Question

Find (a) $$f \circ g$$ and (b) $$g \circ f .$$ Find the domain of each function and each composite function.$$f(x)=|x-4|, \quad g(x)=3-x$$

Answer

## Question1:

**step1 Determine the Domain of Function f(x)**

The domain of a function is the set of all possible input values (x-values) for which the function is defined. For the function $$f(x)=|x-4|$$, the absolute value operation is defined for all real numbers. There are no restrictions like division by zero or square roots of negative numbers. Therefore, any real number can be an input for $$f(x)$$.

$$ \text{Domain of } f(x) = (-\infty, \infty) $$

**step2 Determine the Domain of Function g(x)**

For the function $$g(x)=3-x$$, this is a linear function. Linear functions are defined for all real numbers, as there are no operations that would make the function undefined (like division by zero). Therefore, any real number can be an input for $$g(x)$$.

$$ \text{Domain of } g(x) = (-\infty, \infty) $$

## Question1.a:

**step1 Calculate the Composite Function f o g(x)**

The notation $$f \circ g(x)$$ means $$f(g(x))$$. This involves substituting the entire expression for $$g(x)$$ into the function $$f(x)$$ wherever $$x$$ appears in $$f(x)$$.

◆ Directives:
**a.** List every bold step heading in the composite-function solution.
**b.** Using the composite-function solution, decide whether each statement agrees with it, and quote the words that settle each one: (i) The absolute value operation places no restriction on the inputs of f. (ii) The function g is treated as a quadratic function. (iii) The notation f ∘ g(x) stands for g(f(x)).
**c.** Write the next part of the composite-function solution, starting after its last sentence.
None of the lines that come next are needed.

◆ Given information:
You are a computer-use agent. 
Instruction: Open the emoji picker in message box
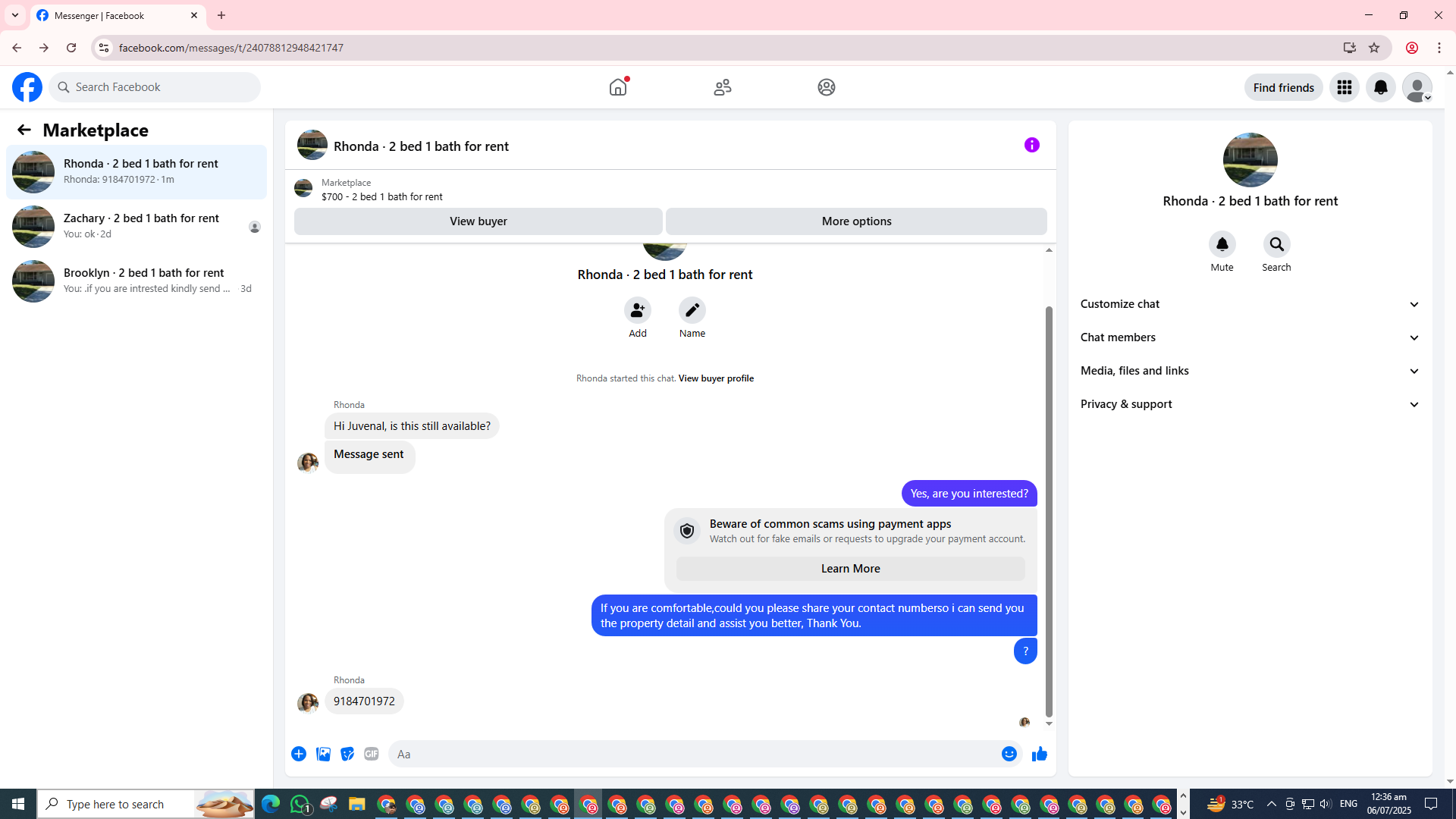coord(1009,754)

◆ Written responses:
**a.**
step1 Determine the Domain of Function f(x)
step2 Determine the Domain of Function g(x)
step1 Calculate the Composite Function f o g(x)

**b.**
(i) Yes: "the absolute value operation is defined for all real numbers"
(ii) No: "this is a linear function"
(iii) No: "The notation $$f \circ g(x)$$ means $$f(g(x))$$"

**c.**
$$ f \circ g(x) = f(g(x)) = f(3-x) $$

Now substitute $$(3-x)$$ into $$f(x)=|x-4|$$.

$$ f(3-x) = |(3-x)-4| $$

Simplify the expression inside the absolute value.

$$ |3-x-4| = |-x-1| $$

Since $$|-a|=|a|$$, we can factor out -1 from inside the absolute value to simplify the expression.

$$ |-x-1| = |-(x+1)| = |x+1| $$

**step2 Determine the Domain of the Composite Function f o g(x)**

The domain of a composite function $$f \circ g(x)$$ consists of all values of $$x$$ in the domain of $$g(x)$$ such that $$g(x)$$ is in the domain of $$f(x)$$.
In this case, the domain of $$g(x)$$ is all real numbers $$(-\infty, \infty)$$.
The domain of $$f(x)$$ is also all real numbers $$(-\infty, \infty)$$.
Since $$g(x)$$ can take any real number as input and produce any real number as output, and $$f(x)$$ can accept any real number as input, there are no additional restrictions on the domain of the composite function. Thus, the domain of $$f \circ g(x)$$ is the same as the domain of $$g(x)$$.

$$ \text{Domain of } f \circ g(x) = (-\infty, \infty) $$

## Question1.b:

**step1 Calculate the Composite Function g o f(x)**

The notation $$g \circ f(x)$$ means $$g(f(x))$$. This involves substituting the entire expression for $$f(x)$$ into the function $$g(x)$$ wherever $$x$$ appears in $$g(x)$$.

$$ g \circ f(x) = g(f(x)) = g(|x-4|) $$

Now substitute $$|x-4|$$ into $$g(x)=3-x$$.

$$ g(|x-4|) = 3-|x-4| $$

**step2 Determine the Domain of the Composite Function g o f(x)**

The domain of a composite function $$g \circ f(x)$$ consists of all values of $$x$$ in the domain of $$f(x)$$ such that $$f(x)$$ is in the domain of $$g(x)$$.
In this case, the domain of $$f(x)$$ is all real numbers $$(-\infty, \infty)$$.
The domain of $$g(x)$$ is also all real numbers $$(-\infty, \infty)$$.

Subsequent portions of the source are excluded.